'''
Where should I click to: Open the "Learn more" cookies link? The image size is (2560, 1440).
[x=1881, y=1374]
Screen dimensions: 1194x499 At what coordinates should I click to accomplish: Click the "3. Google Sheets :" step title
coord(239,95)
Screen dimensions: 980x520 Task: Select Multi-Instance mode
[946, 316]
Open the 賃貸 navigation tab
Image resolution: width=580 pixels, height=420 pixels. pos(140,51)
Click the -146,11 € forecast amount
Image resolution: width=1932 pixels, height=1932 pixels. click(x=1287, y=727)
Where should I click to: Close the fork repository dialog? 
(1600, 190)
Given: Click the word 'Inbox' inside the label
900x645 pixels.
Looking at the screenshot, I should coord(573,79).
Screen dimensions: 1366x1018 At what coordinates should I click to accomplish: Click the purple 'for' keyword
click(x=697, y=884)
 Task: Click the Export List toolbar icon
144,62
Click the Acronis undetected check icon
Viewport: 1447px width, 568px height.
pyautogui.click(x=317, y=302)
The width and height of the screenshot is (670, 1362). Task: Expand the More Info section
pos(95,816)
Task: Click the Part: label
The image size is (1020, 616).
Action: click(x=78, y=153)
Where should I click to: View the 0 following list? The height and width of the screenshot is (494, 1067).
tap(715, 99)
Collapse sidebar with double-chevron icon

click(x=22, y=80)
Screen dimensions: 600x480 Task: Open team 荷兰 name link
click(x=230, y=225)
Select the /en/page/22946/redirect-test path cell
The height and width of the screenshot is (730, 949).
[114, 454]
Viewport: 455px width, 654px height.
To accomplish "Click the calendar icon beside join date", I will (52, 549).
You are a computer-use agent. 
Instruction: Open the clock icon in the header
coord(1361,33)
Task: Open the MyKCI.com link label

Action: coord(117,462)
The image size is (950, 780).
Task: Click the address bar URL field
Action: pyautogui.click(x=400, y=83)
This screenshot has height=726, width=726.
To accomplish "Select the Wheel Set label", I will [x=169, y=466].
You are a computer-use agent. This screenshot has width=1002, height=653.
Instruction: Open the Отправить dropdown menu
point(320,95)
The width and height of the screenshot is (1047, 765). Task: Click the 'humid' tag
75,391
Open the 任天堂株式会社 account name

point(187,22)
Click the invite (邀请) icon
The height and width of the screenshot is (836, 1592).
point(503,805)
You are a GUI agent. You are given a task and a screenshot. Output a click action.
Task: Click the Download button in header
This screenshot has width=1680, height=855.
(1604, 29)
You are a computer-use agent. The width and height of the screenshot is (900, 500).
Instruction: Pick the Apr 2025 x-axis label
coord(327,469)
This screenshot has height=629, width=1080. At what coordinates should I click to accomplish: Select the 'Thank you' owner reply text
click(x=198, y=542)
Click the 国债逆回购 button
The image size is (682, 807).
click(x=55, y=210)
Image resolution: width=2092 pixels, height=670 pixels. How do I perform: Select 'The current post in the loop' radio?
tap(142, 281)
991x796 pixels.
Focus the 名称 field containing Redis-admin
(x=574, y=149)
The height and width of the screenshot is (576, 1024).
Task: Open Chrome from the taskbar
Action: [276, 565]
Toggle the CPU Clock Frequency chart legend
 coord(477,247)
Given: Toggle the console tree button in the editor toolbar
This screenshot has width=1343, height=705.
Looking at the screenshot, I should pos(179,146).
'''
Return each line from the entries above that includes "agent".

You are a computer-use agent. 
You are a computer-use agent. This screenshot has width=1002, height=653.
You are a GUI agent. You are given a task and a screenshot. Output a click action.
You are a computer-use agent. The width and height of the screenshot is (900, 500).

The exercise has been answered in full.